L’ultimo argomento, che mi sta particolarmente a cuore e prende tanta parte del mio lavoro, è la relazione, spesso estremamente conflittuale, tra le
famiglie e la scuola
. La relazione afferma che: “Non è pensabile che ogni differenza di vedute, ogni presunta o pur reale inadeguatezza umana – di docenti, personale della scuola o genitori – comporti, sempre e comunque, l’attivazione di meccanismi “esplosivi” delle relazioni umane”. E prosegue: “L’invito dunque, nel primario interesse dei minori studenti, è di individuare sempre, finché possibile, le strade più opportune, anche se faticose, per realizzare il necessario dialogo fra scuola e famiglia. Un dialogo ancor più essenziale nel percorso scolastico dei nostri studenti con Dsa”.

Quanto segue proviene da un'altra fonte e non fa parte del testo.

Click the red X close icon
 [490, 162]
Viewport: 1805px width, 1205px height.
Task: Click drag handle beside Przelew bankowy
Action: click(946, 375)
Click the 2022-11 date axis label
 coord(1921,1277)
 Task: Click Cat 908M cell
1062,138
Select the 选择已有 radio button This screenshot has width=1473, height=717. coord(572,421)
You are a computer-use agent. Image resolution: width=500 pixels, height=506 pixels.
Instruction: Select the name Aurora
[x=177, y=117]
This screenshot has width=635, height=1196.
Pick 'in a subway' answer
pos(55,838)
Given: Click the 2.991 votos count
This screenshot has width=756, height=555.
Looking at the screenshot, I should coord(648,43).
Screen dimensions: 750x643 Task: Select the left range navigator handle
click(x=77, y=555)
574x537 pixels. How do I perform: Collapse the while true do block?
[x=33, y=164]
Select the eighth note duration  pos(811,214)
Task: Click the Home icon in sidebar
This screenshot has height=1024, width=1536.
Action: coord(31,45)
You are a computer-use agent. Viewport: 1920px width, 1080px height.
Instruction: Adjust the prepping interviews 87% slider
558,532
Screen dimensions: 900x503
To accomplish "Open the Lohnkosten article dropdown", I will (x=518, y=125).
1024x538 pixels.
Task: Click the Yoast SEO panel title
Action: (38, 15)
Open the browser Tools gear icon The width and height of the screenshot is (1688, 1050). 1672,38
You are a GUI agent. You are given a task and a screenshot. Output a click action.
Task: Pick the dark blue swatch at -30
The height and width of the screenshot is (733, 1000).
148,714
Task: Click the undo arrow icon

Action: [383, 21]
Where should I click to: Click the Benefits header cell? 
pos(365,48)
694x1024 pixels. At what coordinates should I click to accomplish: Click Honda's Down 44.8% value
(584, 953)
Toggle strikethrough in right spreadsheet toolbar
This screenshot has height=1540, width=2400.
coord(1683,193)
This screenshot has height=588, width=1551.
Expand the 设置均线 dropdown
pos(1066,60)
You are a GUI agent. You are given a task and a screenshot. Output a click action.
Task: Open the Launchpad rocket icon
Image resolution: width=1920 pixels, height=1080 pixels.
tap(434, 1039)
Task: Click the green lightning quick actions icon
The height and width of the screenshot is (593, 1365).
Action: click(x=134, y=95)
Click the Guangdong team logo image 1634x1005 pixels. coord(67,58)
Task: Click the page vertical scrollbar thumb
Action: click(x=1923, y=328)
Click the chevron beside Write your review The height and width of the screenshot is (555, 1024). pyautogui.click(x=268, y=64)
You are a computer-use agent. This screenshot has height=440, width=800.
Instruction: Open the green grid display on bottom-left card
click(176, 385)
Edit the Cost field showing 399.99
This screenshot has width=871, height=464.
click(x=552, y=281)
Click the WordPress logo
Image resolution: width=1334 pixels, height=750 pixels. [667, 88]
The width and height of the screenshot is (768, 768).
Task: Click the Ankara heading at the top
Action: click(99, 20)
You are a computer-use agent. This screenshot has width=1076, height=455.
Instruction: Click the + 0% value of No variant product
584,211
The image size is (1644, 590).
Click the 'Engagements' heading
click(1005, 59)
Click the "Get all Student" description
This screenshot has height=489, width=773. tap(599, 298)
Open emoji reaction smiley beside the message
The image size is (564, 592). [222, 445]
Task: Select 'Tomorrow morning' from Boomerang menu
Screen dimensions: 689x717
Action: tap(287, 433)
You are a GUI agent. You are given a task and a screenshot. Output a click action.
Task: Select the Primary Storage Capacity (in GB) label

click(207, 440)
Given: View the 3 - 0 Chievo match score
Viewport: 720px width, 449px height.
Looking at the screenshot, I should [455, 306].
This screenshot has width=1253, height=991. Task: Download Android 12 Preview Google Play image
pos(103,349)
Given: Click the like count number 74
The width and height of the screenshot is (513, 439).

La questione dei rapporti tra scuola e famiglia è centrale. Dobbiamo ritornare al patto originario che prevede semplicemente la delega da parte della famiglia alla scuola di competenze che la famiglia non ha. Questo patto si basa sulla fiducia reciproca, sul rispetto dei ruoli e delle diverse aree d’intervento educative e soprattutto sul dialogo costante.
È soltanto attraverso la relazione virtuosa tra tutti i soggetti coinvolti nell’educazione dei nostri ragazzi, che porremo davvero al centro il loro benessere.